Op de zelfrijdende auto hebben we ondertussen zo ongeveer een toetsenbord versleten. Vooral dan op wilde voorspellingen over z’n toekomst. Hij werd immers al door sommige merken voorspeld in 2016. Tegen 2020 zou een heel deel auto’s helemaal zelf rijden en zou je achter het stuur - als dat er nog was - rustig de krant zitten lezen.
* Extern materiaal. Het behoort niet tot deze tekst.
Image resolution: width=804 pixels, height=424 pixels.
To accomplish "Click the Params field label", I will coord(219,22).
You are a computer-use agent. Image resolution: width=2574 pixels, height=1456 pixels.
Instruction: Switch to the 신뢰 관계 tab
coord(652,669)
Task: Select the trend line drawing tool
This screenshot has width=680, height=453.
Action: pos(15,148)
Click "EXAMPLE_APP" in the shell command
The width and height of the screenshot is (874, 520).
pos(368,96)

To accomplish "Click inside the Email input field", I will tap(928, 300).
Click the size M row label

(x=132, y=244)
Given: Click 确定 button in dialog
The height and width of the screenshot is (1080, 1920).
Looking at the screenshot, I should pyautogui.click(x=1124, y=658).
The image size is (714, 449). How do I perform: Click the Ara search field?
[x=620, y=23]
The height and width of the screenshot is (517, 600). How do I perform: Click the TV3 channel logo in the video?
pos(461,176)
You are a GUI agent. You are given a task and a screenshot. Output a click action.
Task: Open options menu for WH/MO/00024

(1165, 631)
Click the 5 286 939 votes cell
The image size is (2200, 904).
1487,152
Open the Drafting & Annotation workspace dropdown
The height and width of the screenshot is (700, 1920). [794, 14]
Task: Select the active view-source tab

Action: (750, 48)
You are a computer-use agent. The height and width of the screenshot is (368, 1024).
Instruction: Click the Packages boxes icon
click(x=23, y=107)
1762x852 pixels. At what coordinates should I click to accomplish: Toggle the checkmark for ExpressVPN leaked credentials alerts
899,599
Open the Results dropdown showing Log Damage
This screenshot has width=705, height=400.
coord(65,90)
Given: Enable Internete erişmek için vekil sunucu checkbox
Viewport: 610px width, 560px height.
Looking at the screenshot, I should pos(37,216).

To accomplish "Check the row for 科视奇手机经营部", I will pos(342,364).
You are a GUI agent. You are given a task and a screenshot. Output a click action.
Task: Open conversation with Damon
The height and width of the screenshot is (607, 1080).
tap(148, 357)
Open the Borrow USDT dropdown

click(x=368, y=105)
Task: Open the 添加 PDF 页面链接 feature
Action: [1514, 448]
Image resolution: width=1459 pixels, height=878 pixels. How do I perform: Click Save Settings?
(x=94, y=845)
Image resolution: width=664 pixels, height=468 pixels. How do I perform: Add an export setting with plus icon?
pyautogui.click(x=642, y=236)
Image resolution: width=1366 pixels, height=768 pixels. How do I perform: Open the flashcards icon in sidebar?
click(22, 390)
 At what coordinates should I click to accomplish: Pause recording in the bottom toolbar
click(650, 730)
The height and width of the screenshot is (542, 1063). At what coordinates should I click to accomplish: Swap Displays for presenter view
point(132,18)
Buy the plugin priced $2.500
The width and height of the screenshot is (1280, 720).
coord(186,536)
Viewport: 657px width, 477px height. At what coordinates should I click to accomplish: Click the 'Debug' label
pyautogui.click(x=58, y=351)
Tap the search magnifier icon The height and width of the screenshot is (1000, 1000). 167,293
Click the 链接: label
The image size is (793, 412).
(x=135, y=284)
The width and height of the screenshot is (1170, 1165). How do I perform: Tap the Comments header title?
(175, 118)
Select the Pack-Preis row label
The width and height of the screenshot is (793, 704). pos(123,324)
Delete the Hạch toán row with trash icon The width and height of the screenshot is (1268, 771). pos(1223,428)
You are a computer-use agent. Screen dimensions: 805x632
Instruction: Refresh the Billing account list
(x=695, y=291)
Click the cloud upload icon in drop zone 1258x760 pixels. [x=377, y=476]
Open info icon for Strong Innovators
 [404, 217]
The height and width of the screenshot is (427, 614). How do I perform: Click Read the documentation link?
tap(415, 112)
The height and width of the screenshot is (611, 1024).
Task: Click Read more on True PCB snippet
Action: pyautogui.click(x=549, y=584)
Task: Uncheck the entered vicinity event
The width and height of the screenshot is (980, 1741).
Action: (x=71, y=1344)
Digitaal uiteraard, en en percentje op de verkoop zou naar het merk in kwestie gevloeid zijn. Dat laatste is tenslotte waar het allemaal om gaat.
Niet slim genoeg
Maar het liep anders. De vooruitgang in zelfrijdende technologie gaat de jongste jaren tergend langzaam. Er zijn hordes die maar niet genomen geraken. Ja, de marketing zegt natuurlijk wel dat die slimme auto’s alles zien - veel beter dan een bestuurder. Maar in realiteit zijn ze erg bijziend. En het ontbreekt auto’s aan slimme software en rekenkracht om ze uit complexe situaties te krijgen. “Dat gaat nooit lukken”, hoor je nu vaker wel dan niet. De meeste merken temperen inmiddels hun verwachtingen op dit vlak, al zijn er ook uitzonderingen. Tesla bijvoorbeeld.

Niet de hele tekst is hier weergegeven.